Mr. Johnson has adopted some independent positions before. In 2006, he became the first prosecutor to use the state’s 2001 antiterrorism statute, doing so against a street gang member. He also issued a statement in 1995 saying he did not intend to pursue execution in first-degree murder cases.
The letter from Ms. Rucker, who is the chief of arraignments for the Bronx district attorney, was filed in federal court this week in a lawsuit challenging trespass arrests in New York.
Prosecutors in the Bronx have been “experiencing a great deal of problems with trespassing” arrests, Ms. Rucker wrote in the July 18 letter. She wrote that she had received numerous complaints from defense lawyers who claimed that many of the people arrested were not trespassers. Deciding to investigate further, she found that “in many (but not all) of the cases the defendants arrested were either legitimate tenants or invited guests,” she wrote.
In some cases, Ms. Rucker found, the police arrested people even when there was persuasive evidence that they were not trespassing, citing “several instances where defendants who were guests, had the person whom they were visiting verify this fact to the arresting officer, yet the defendant was arrested anyway.” In those cases, the deposition from the arresting officer “indicated the defendant did not know the name of any tenant or the apartment number.”
From 2009 to 2011, the police arrested more than 16,000 people on trespass charges in public housing, according to a report filed as part of the federal litigation over the arrests.

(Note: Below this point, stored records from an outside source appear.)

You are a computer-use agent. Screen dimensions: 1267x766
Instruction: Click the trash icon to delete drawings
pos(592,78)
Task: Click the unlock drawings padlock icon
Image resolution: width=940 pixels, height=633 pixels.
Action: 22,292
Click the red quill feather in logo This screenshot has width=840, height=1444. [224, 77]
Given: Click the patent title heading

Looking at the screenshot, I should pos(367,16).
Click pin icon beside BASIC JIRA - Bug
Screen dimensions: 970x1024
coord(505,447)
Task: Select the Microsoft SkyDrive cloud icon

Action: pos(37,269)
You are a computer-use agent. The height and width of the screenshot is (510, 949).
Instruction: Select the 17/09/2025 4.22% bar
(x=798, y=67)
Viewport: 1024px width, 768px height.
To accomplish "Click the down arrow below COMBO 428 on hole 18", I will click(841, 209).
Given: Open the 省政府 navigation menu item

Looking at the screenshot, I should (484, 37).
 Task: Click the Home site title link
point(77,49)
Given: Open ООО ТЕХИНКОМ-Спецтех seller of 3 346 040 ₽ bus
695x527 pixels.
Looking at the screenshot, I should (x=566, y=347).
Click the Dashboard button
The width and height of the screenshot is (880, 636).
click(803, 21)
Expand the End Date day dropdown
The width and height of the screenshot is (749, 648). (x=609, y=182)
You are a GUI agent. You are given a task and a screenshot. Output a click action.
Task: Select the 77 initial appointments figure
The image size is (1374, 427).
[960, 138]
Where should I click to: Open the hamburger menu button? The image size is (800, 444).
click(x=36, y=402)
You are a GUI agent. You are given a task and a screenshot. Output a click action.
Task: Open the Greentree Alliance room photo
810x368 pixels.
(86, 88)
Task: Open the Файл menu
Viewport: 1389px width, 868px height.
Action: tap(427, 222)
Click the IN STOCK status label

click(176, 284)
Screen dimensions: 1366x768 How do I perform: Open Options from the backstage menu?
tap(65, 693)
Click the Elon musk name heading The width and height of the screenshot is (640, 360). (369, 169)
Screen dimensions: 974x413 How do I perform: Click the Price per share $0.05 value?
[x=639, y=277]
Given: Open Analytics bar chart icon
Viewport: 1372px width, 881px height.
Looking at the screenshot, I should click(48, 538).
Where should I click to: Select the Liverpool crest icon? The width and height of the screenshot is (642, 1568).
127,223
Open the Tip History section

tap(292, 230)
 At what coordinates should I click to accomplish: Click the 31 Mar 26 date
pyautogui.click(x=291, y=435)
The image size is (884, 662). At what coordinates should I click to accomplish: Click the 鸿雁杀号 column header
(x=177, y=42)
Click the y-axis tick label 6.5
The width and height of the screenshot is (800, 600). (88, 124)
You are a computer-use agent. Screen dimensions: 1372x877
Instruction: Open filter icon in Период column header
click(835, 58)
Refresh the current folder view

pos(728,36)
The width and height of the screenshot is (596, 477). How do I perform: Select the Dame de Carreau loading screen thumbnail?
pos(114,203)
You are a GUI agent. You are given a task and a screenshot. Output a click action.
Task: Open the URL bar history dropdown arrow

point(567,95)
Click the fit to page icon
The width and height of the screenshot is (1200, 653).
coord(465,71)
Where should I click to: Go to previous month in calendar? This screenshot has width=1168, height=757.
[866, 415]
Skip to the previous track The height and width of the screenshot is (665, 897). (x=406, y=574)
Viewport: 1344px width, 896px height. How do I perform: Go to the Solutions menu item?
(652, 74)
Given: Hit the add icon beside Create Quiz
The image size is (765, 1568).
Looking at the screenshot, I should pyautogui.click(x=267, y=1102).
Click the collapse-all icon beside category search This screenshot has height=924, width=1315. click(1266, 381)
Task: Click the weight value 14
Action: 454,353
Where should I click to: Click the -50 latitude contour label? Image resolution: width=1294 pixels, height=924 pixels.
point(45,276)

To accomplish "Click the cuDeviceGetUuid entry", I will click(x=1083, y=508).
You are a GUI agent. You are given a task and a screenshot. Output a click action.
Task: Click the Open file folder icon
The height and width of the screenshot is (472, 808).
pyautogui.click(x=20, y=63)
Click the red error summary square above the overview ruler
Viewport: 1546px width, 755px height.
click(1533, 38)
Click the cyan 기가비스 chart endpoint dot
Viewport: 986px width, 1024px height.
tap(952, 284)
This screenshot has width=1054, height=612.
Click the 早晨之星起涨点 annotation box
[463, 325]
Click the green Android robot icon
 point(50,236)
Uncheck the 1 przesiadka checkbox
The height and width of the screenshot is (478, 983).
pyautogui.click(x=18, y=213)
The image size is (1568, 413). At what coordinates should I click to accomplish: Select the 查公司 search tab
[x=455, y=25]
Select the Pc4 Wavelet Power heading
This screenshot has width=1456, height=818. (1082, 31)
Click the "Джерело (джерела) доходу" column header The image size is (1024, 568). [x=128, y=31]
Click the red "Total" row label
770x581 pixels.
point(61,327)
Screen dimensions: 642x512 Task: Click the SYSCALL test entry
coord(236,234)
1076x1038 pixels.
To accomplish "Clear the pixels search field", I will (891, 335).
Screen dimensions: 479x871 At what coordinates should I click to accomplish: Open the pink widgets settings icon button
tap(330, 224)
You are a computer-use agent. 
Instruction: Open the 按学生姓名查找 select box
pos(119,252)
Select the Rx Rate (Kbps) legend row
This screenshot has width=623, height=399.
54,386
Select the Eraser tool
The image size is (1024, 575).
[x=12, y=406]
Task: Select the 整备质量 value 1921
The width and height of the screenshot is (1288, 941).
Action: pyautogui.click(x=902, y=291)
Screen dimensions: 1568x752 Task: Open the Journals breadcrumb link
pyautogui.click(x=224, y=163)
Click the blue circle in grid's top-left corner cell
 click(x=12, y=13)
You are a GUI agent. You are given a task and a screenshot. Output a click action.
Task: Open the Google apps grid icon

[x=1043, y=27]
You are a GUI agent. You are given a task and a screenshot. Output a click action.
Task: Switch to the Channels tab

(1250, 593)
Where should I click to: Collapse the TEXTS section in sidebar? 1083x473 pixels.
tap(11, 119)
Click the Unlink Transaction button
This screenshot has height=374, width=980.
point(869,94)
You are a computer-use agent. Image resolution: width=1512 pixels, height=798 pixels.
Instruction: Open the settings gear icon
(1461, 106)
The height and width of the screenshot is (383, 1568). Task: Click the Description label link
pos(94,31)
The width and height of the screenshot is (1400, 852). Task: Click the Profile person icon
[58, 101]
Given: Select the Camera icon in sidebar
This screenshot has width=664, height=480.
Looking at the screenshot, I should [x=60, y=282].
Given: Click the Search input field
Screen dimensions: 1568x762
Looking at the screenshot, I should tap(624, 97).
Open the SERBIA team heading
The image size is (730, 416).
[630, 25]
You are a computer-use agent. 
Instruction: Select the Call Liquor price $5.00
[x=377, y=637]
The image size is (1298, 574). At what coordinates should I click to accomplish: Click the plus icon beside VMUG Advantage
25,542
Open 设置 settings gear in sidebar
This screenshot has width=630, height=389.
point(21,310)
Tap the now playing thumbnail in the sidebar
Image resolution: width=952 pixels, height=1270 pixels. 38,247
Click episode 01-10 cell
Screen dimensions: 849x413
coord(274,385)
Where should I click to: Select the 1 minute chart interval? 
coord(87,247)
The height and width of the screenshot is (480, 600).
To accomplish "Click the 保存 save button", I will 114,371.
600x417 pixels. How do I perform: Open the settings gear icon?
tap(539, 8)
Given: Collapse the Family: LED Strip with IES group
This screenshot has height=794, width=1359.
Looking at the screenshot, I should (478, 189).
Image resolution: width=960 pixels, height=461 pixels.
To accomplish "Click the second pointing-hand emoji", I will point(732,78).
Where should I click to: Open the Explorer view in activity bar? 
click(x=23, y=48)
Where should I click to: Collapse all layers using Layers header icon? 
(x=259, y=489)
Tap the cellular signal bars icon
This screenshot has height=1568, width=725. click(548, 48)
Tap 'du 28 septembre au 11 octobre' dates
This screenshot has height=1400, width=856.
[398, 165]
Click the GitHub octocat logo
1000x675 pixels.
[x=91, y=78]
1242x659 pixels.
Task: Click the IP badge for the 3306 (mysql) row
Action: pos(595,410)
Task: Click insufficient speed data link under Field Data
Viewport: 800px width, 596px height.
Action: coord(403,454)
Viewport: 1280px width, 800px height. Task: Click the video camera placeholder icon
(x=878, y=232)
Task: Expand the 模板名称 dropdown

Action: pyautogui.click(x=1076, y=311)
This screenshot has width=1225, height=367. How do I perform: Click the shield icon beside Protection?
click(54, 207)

At the Mott Haven Houses in the Bronx on Tuesday, several tenants and neighbors said they had been wrongly arrested for trespassing.
Darren Jones, 28, said he was arrested in the elevator of his building in the development about two months ago because he did not have identification. He said he chose to pay a fine rather than contest the arrest.
Quanell Carwell, 27, a hairstylist who lives at the Mott Haven complex, said she was in the courtyard common area three weeks ago when she was arrested for trespassing. She was given a desk appearance ticket, but said she was going to plead not guilty because she did not do anything wrong.
In addition to stops in public housing, Ms. Rucker’s letter addresses stops in private buildings registered with the Clean Halls program, in which landlords of some 16,000 buildings have given the police permission to enter and patrol the hallways and stairwells. The Legal Aid Society and civil rights groups, including the New York Civil Liberties Union, have sued the city over trespass arrests in both public housing and buildings registered with the Clean Halls program.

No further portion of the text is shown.